Your instructions.
Could you set down only the lines from the one including "Task: Click the $47.4 consensus price target" to the end of the records below, inclusive and exact, leaving pictures out?

The data.
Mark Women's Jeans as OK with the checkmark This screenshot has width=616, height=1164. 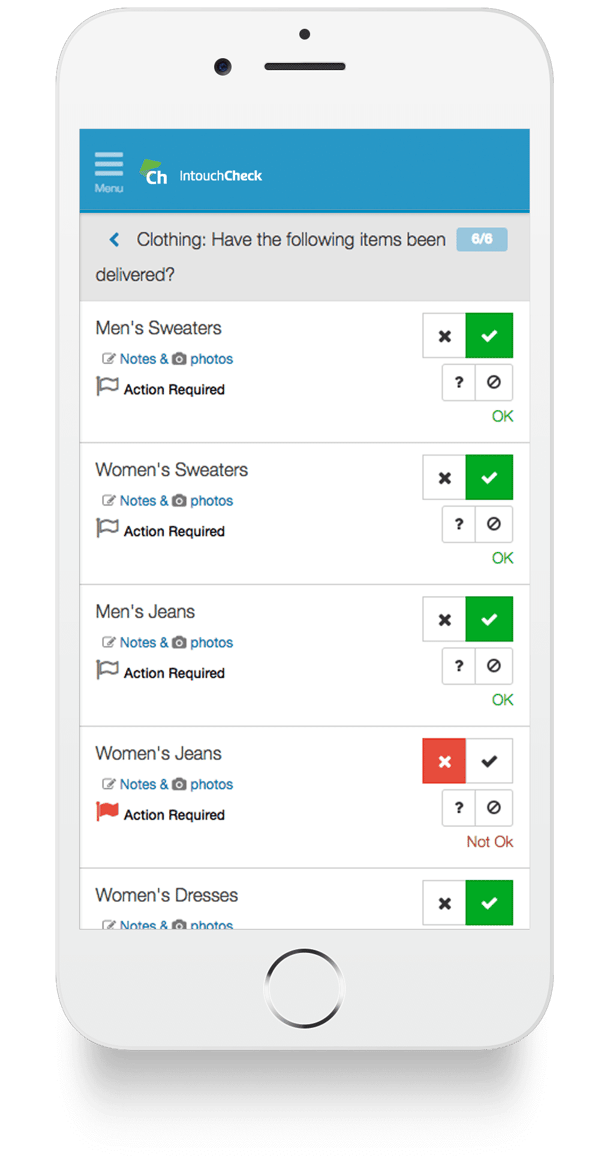[x=490, y=762]
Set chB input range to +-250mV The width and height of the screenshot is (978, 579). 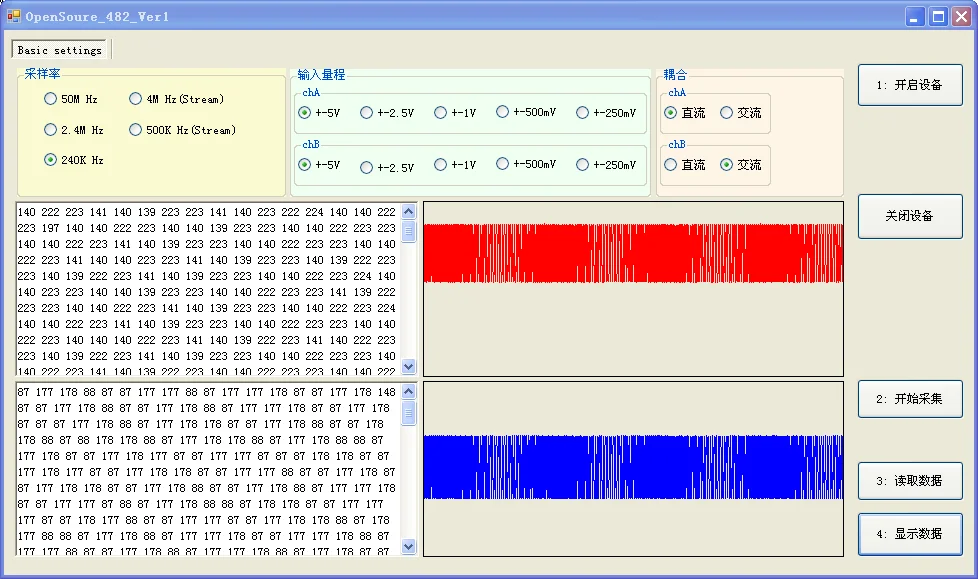[583, 166]
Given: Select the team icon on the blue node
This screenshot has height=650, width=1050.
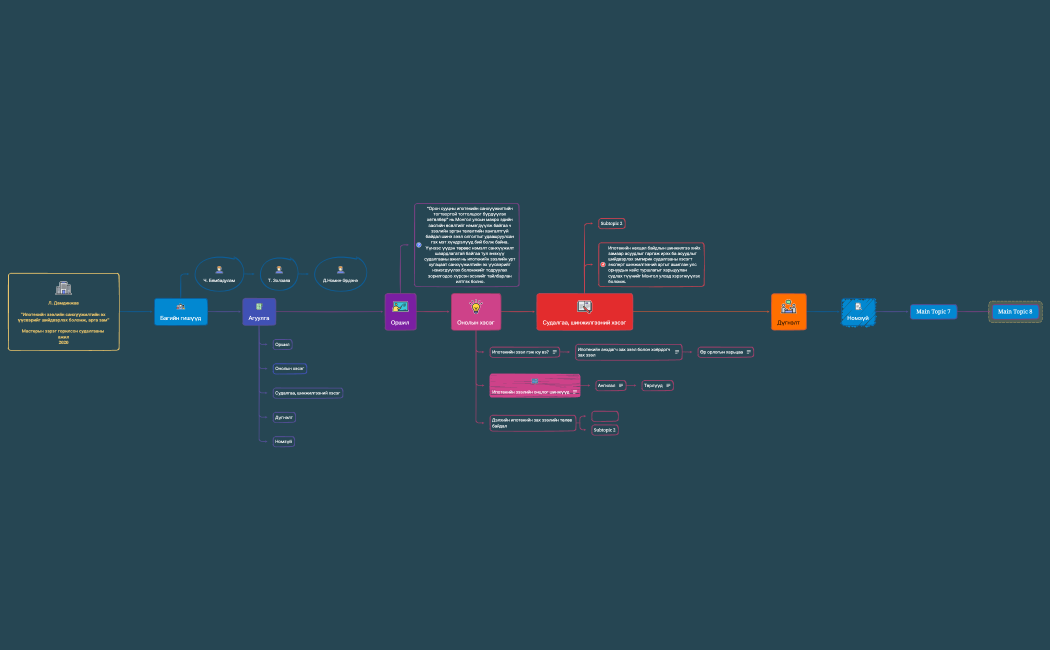Looking at the screenshot, I should tap(181, 306).
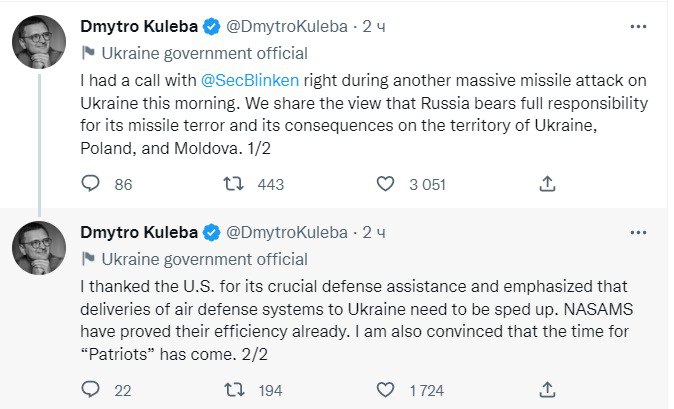674x409 pixels.
Task: Reply to the first tweet about the Blinken call
Action: (x=91, y=184)
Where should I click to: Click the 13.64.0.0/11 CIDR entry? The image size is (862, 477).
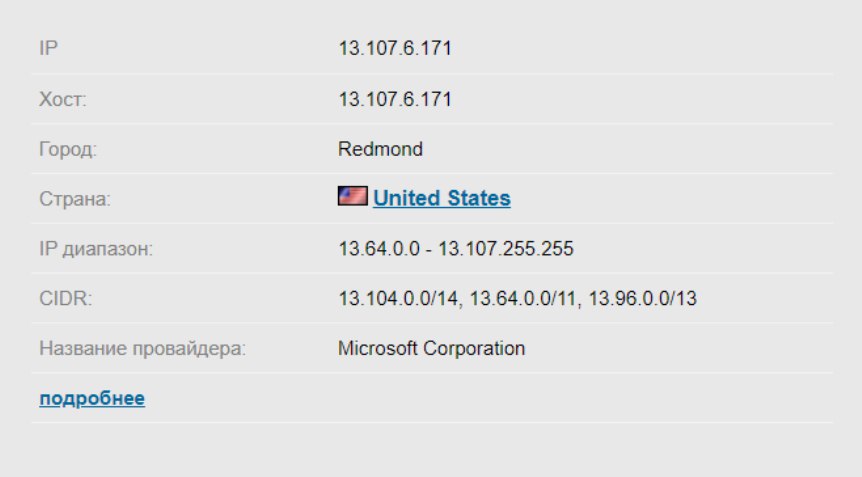tap(522, 298)
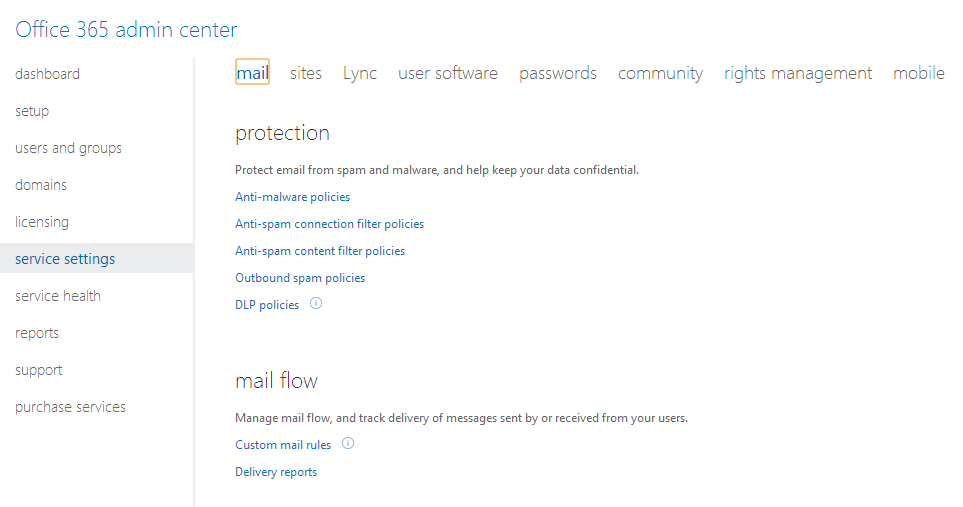Open the rights management tab

(x=798, y=73)
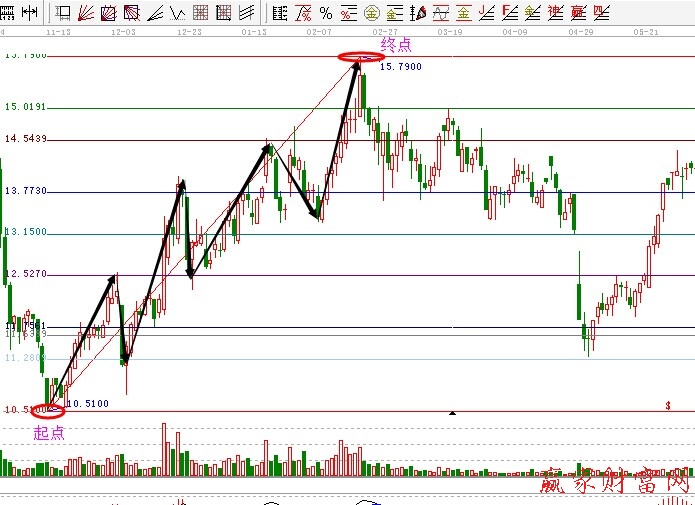Select the rectangle box drawing tool
Image resolution: width=695 pixels, height=505 pixels.
point(63,13)
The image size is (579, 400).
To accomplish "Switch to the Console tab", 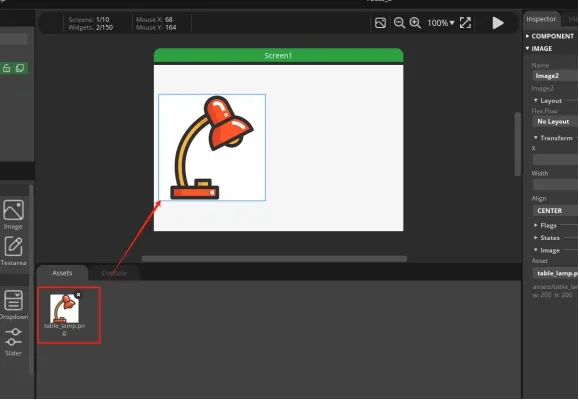I will (114, 273).
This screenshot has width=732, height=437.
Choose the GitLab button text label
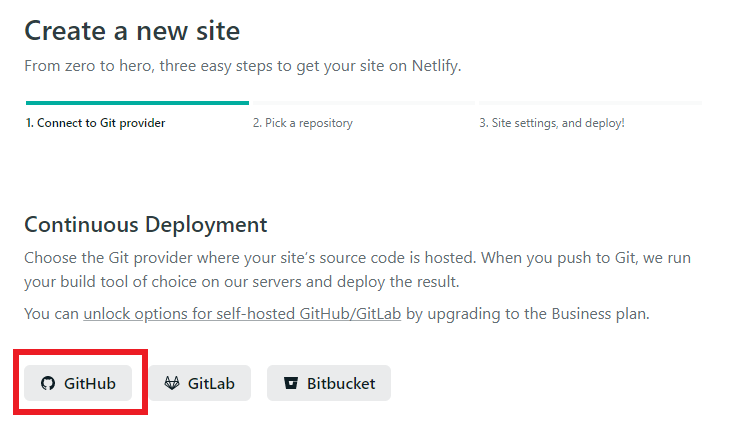point(212,383)
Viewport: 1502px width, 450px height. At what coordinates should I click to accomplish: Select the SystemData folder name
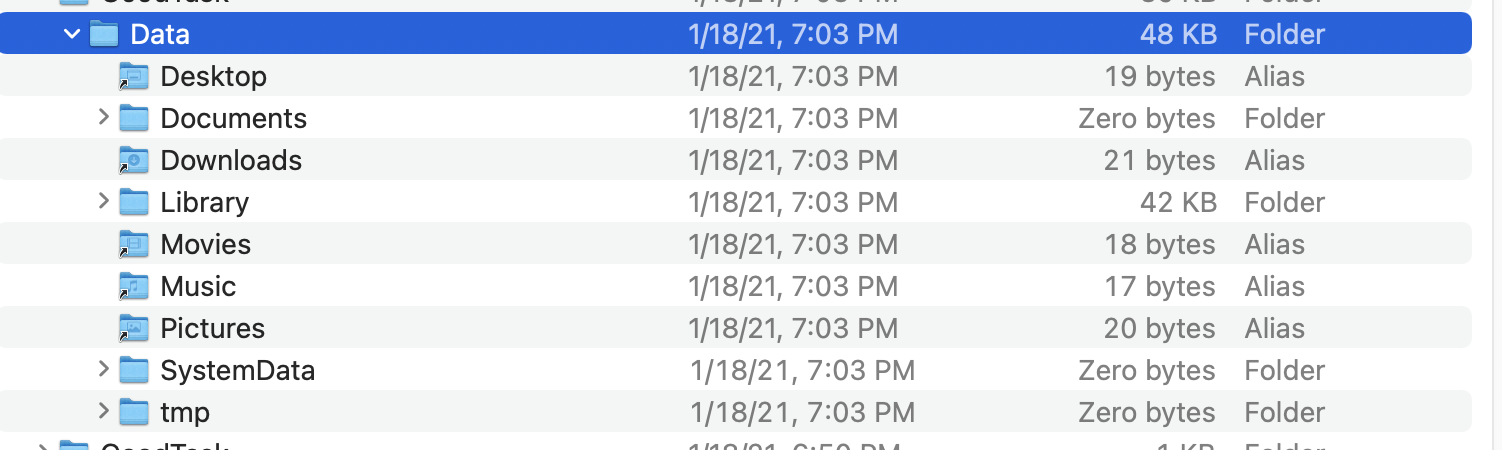click(x=237, y=371)
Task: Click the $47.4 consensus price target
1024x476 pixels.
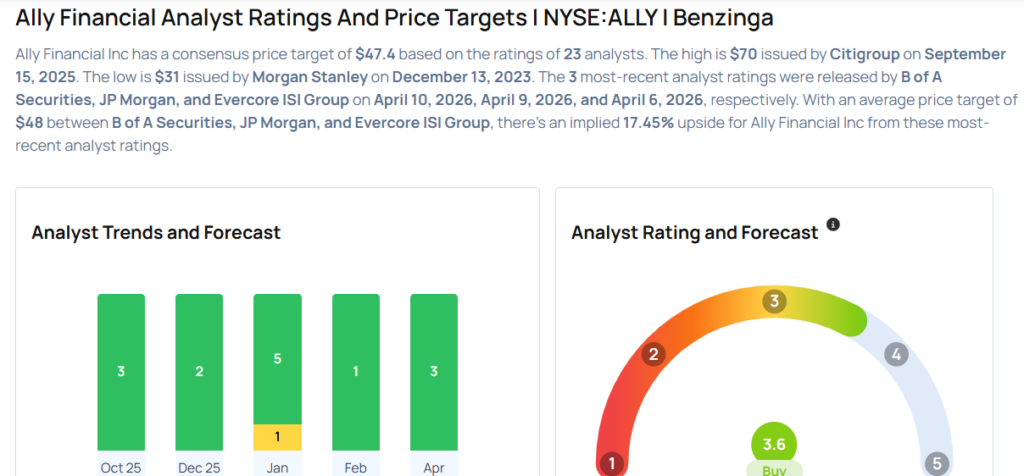Action: [x=375, y=51]
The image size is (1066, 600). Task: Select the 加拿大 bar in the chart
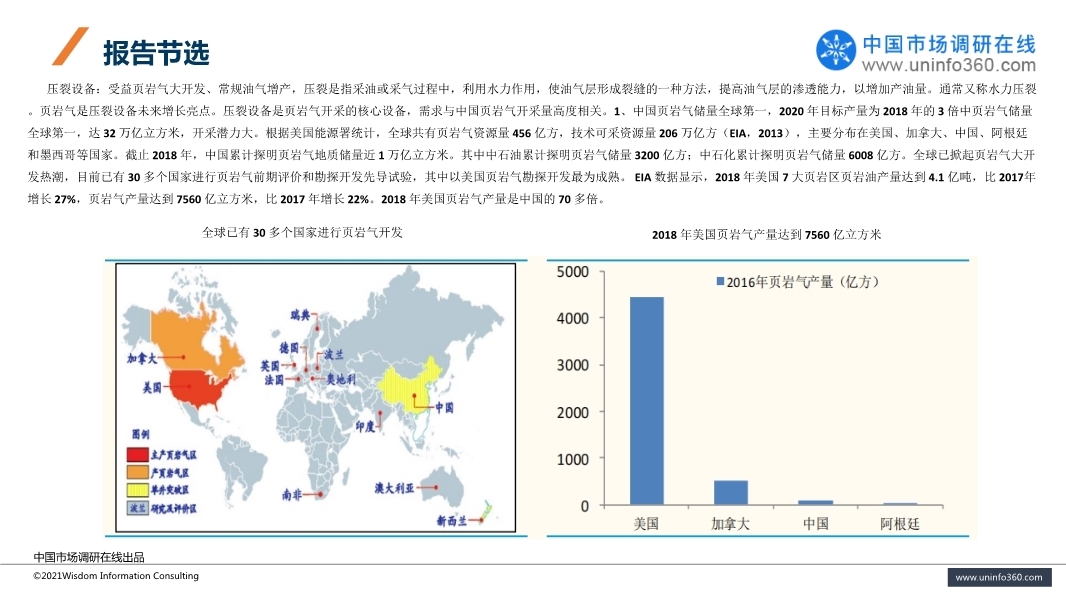[730, 492]
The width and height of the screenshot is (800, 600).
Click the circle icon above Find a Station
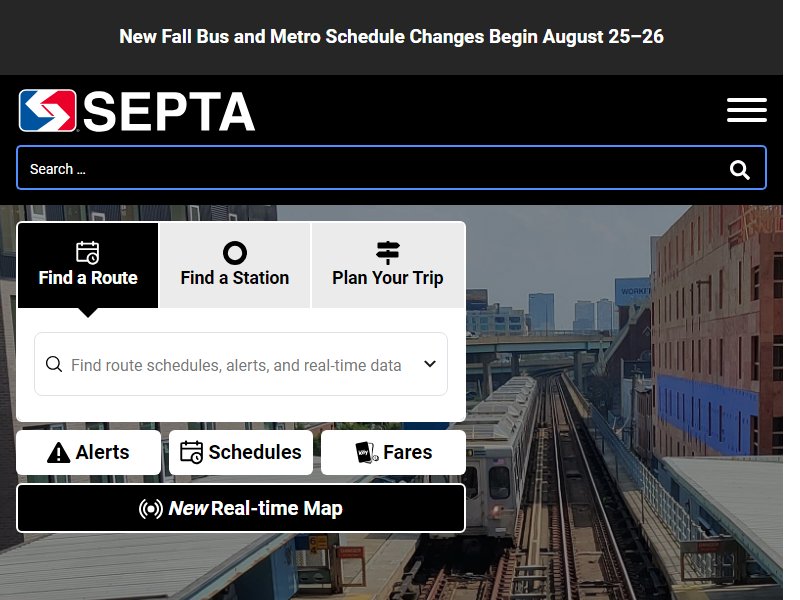(x=235, y=253)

Output for this task.
Task: Click the $47.4 consensus price target
1024x476 pixels.
Action: [x=375, y=51]
The image size is (1066, 600). Task: Select the 加拿大 bar in the chart
[730, 492]
The width and height of the screenshot is (800, 600).
Click the circle icon above Find a Station
(x=235, y=253)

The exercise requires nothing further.